Set down the entries exactly. No line may differ from its source.

--- SUPPLIED MATERIAL ---

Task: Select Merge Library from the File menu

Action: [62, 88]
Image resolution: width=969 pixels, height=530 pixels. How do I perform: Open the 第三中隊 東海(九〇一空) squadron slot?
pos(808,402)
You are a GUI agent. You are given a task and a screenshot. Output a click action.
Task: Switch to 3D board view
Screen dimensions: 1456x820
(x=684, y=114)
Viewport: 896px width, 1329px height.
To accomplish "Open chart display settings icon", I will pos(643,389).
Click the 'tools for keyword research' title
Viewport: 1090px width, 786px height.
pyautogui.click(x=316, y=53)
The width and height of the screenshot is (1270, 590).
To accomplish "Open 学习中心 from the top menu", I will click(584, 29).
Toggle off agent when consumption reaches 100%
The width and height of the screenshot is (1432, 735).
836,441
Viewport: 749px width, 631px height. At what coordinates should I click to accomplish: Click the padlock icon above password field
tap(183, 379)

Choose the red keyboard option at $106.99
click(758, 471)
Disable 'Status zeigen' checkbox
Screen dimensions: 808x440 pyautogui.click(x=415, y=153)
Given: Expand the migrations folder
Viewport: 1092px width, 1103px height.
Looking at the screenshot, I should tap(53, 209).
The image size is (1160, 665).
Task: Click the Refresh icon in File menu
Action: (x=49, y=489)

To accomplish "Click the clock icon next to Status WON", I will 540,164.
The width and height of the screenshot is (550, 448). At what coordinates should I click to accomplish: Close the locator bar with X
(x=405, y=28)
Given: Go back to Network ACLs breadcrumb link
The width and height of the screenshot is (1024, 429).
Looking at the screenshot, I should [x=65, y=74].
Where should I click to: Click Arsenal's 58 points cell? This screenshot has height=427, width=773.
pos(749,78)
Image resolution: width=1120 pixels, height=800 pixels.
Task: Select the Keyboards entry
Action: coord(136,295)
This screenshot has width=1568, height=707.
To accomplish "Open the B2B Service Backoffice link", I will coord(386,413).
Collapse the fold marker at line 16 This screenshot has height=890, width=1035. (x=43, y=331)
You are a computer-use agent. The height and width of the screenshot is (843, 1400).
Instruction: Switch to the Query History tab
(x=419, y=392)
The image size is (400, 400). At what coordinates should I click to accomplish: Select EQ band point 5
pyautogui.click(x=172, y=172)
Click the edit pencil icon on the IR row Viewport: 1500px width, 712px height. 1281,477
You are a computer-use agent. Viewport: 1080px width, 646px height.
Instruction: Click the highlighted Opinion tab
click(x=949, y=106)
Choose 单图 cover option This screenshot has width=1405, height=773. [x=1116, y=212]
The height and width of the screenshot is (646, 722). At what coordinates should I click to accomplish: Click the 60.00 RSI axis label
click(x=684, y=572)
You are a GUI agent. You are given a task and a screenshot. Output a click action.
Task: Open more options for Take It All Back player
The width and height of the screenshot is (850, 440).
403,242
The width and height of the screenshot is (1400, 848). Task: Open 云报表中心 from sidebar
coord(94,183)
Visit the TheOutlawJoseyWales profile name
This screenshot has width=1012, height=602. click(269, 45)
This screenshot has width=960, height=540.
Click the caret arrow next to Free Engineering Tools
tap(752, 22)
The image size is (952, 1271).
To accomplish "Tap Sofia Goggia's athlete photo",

---

WORKED SOLUTION:
Task: Select Merge Library from the File menu

Action: [62, 88]
Image resolution: width=969 pixels, height=530 pixels. How do I perform: Open the 第三中隊 東海(九〇一空) squadron slot?
pos(808,402)
You are a GUI agent. You are given a task and a screenshot. Output a click action.
Task: Switch to 3D board view
Screen dimensions: 1456x820
(x=684, y=114)
Viewport: 896px width, 1329px height.
To accomplish "Open chart display settings icon", I will pos(643,389).
Click the 'tools for keyword research' title
Viewport: 1090px width, 786px height.
pyautogui.click(x=316, y=53)
The width and height of the screenshot is (1270, 590).
To accomplish "Open 学习中心 from the top menu", I will click(584, 29).
Toggle off agent when consumption reaches 100%
The width and height of the screenshot is (1432, 735).
836,441
Viewport: 749px width, 631px height. At what coordinates should I click to accomplish: Click the padlock icon above password field
tap(183, 379)

Choose the red keyboard option at $106.99
click(758, 471)
Disable 'Status zeigen' checkbox
Screen dimensions: 808x440 pyautogui.click(x=415, y=153)
Given: Expand the migrations folder
Viewport: 1092px width, 1103px height.
Looking at the screenshot, I should tap(53, 209).
The image size is (1160, 665).
Task: Click the Refresh icon in File menu
Action: (x=49, y=489)

To accomplish "Click the clock icon next to Status WON", I will 540,164.
The width and height of the screenshot is (550, 448). At what coordinates should I click to accomplish: Close the locator bar with X
(x=405, y=28)
Given: Go back to Network ACLs breadcrumb link
The width and height of the screenshot is (1024, 429).
Looking at the screenshot, I should [x=65, y=74].
Where should I click to: Click Arsenal's 58 points cell? This screenshot has height=427, width=773.
pos(749,78)
Image resolution: width=1120 pixels, height=800 pixels.
Task: Select the Keyboards entry
Action: coord(136,295)
This screenshot has width=1568, height=707.
To accomplish "Open the B2B Service Backoffice link", I will coord(386,413).
Collapse the fold marker at line 16 This screenshot has height=890, width=1035. (x=43, y=331)
You are a computer-use agent. The height and width of the screenshot is (843, 1400).
Instruction: Switch to the Query History tab
(x=419, y=392)
The image size is (400, 400). At what coordinates should I click to accomplish: Select EQ band point 5
pyautogui.click(x=172, y=172)
Click the edit pencil icon on the IR row Viewport: 1500px width, 712px height. 1281,477
You are a computer-use agent. Viewport: 1080px width, 646px height.
Instruction: Click the highlighted Opinion tab
click(x=949, y=106)
Choose 单图 cover option This screenshot has width=1405, height=773. [x=1116, y=212]
The height and width of the screenshot is (646, 722). At what coordinates should I click to accomplish: Click the 60.00 RSI axis label
click(x=684, y=572)
You are a GUI agent. You are given a task and a screenshot. Output a click action.
Task: Open more options for Take It All Back player
The width and height of the screenshot is (850, 440).
403,242
The width and height of the screenshot is (1400, 848). Task: Open 云报表中心 from sidebar
coord(94,183)
Visit the TheOutlawJoseyWales profile name
This screenshot has width=1012, height=602. click(269, 45)
This screenshot has width=960, height=540.
Click the caret arrow next to Free Engineering Tools
tap(752, 22)
The image size is (952, 1271).
To accomplish "Tap Sofia Goggia's athlete photo",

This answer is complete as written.